Full Lunar Eclipse Visible in Fredericksburg Tuesday
A total eclipse of the moon will be visible from the entire North and South American continents and much of the Pacific Basin — weather permitting — during the early morning hours April 14 – 15.
In addition, Spica — the bright star in the constellation Virgo — will be visible very close to the moon during the eclipse, less than two degrees away, according to National Geographic (NG). “That’s equal to the width of two middle fingers held at arm’s length.”
The eclipse will begin at 12:53 a.m. EDT April 15, but not much will be visible until about 1:58 a.m. EDT, when the moon begins to move into the umbra, the darkest center of Earth’s shadow.

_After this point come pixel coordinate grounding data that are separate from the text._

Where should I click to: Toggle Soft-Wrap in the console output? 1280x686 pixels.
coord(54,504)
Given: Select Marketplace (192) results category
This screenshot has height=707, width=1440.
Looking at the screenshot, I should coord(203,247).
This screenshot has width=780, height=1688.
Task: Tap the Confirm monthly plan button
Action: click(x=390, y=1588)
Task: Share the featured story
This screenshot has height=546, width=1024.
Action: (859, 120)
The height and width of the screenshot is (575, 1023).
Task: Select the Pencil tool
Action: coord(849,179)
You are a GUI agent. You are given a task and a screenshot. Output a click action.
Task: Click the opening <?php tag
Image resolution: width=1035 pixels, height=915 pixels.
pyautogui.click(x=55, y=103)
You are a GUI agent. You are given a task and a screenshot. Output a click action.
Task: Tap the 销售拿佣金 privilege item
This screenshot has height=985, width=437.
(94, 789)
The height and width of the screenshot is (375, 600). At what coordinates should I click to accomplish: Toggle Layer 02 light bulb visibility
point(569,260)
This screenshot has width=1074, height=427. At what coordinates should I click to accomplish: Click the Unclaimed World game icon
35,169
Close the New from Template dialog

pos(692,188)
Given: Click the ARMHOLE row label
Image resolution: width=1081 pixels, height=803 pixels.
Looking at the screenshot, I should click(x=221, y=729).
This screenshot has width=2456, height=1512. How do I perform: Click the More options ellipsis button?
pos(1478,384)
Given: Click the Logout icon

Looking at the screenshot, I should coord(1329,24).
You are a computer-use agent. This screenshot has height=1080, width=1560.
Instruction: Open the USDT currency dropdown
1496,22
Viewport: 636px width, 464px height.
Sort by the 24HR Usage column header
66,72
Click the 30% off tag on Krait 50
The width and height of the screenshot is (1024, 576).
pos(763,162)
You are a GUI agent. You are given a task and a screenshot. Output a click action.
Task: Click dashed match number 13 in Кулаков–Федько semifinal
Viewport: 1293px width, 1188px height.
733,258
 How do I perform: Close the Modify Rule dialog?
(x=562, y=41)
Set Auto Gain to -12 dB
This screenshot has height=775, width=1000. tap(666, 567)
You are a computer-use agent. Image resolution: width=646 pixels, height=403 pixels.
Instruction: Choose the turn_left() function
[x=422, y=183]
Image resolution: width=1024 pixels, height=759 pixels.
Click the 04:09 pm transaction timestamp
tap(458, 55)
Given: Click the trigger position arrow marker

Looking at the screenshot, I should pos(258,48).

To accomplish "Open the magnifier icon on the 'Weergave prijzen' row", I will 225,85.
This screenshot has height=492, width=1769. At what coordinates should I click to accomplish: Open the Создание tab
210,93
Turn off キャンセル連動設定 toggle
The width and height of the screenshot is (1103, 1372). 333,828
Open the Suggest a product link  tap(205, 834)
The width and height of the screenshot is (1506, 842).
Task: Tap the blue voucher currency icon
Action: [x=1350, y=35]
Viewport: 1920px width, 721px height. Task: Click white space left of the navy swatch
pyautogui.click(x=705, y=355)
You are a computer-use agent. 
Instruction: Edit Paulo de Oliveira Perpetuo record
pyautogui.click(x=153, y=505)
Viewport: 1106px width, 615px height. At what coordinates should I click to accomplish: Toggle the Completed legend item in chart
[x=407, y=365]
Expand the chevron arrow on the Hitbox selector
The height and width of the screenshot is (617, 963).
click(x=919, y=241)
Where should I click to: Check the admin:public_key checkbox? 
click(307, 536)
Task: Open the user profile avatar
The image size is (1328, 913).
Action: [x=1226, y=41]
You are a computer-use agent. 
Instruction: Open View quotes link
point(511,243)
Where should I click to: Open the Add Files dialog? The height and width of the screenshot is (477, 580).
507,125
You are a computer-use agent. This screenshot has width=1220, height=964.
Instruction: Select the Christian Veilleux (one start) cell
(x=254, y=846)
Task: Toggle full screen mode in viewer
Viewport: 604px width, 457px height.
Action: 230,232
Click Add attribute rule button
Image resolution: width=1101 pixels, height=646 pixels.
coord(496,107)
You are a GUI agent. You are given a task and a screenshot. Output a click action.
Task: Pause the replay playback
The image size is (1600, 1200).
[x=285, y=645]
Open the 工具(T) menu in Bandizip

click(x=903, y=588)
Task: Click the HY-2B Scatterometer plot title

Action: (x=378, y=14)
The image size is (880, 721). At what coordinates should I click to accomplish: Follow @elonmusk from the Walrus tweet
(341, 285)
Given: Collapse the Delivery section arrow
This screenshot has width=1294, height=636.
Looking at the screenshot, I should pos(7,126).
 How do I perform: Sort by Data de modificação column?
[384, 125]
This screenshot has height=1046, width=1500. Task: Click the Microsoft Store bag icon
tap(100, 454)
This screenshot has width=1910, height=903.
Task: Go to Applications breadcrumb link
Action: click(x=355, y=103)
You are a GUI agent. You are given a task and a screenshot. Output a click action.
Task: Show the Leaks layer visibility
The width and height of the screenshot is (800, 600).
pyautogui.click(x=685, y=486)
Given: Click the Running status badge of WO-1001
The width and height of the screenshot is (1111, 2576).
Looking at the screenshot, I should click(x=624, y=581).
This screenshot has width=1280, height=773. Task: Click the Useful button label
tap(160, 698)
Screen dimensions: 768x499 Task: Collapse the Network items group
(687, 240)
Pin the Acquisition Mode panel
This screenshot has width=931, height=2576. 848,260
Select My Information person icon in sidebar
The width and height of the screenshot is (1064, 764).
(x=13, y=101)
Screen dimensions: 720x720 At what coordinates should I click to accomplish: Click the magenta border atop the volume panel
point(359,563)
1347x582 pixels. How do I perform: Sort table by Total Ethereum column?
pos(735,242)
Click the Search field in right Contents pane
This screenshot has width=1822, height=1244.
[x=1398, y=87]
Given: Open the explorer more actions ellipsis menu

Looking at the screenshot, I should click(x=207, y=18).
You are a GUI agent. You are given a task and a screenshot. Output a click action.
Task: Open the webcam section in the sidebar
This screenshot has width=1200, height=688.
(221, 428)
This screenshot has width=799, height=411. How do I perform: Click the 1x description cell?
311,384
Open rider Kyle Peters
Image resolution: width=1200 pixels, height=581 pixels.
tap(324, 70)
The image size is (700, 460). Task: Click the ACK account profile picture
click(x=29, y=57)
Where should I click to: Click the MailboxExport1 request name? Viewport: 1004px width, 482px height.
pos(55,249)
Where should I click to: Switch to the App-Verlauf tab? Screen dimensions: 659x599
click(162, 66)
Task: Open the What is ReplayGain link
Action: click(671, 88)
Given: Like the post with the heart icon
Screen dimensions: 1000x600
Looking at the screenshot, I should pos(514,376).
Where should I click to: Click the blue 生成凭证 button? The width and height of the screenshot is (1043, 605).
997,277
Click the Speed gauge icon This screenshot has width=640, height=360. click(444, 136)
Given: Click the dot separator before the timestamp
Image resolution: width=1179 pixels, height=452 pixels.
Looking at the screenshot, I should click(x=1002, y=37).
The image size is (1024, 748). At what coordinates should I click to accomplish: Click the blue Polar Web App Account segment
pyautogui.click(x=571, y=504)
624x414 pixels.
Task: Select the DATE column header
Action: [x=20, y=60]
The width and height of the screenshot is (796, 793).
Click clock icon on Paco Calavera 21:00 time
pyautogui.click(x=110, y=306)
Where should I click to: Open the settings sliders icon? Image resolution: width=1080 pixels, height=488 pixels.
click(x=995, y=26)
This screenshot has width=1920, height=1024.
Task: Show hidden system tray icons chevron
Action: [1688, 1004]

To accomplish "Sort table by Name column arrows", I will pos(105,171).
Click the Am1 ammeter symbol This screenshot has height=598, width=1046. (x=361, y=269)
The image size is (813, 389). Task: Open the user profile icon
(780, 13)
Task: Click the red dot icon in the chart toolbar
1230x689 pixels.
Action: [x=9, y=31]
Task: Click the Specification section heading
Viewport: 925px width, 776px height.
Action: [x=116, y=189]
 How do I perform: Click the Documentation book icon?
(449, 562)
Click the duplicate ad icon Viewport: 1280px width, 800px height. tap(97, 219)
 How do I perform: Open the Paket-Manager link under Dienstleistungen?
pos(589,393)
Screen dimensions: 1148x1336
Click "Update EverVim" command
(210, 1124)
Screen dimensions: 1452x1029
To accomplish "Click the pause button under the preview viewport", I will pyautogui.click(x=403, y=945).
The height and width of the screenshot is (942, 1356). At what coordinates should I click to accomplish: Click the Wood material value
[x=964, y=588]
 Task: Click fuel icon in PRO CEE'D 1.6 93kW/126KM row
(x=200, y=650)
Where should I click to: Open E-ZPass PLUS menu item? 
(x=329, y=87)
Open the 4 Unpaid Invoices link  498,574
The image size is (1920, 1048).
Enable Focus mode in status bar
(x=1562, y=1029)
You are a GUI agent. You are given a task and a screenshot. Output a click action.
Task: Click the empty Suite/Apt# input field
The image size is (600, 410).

The height, or midpoint, of the total eclipse will occur at 3:46 a.m
During a full lunar eclipse, the moon passes behind the Earth, which blocks the sun’s rays from reaching the moon. “Due to the moon’s tilted orbit around the Earth, this doesn’t occur every month; instead, it usually happens once every few years, though there are sometimes more than one in a year,” said NG.
The moon will change colors from white to deep red as the Earth’s shadow passes across it. “During an eclipse, sunlight shining through the ring of Earth’s dusty atmosphere is bent, or refracted, toward the red part of the spectrum and cast onto the moon’s surface,” said NG. This is the same reason sunsets look red.
Lunar eclipses are safe to view with the unaided eye, unlike solar eclipses.
The eclipse will also be webcast from the SLOOH Observatory, with live feeds from throughout North America including the Prescott Observatory in Prescott, Arizona.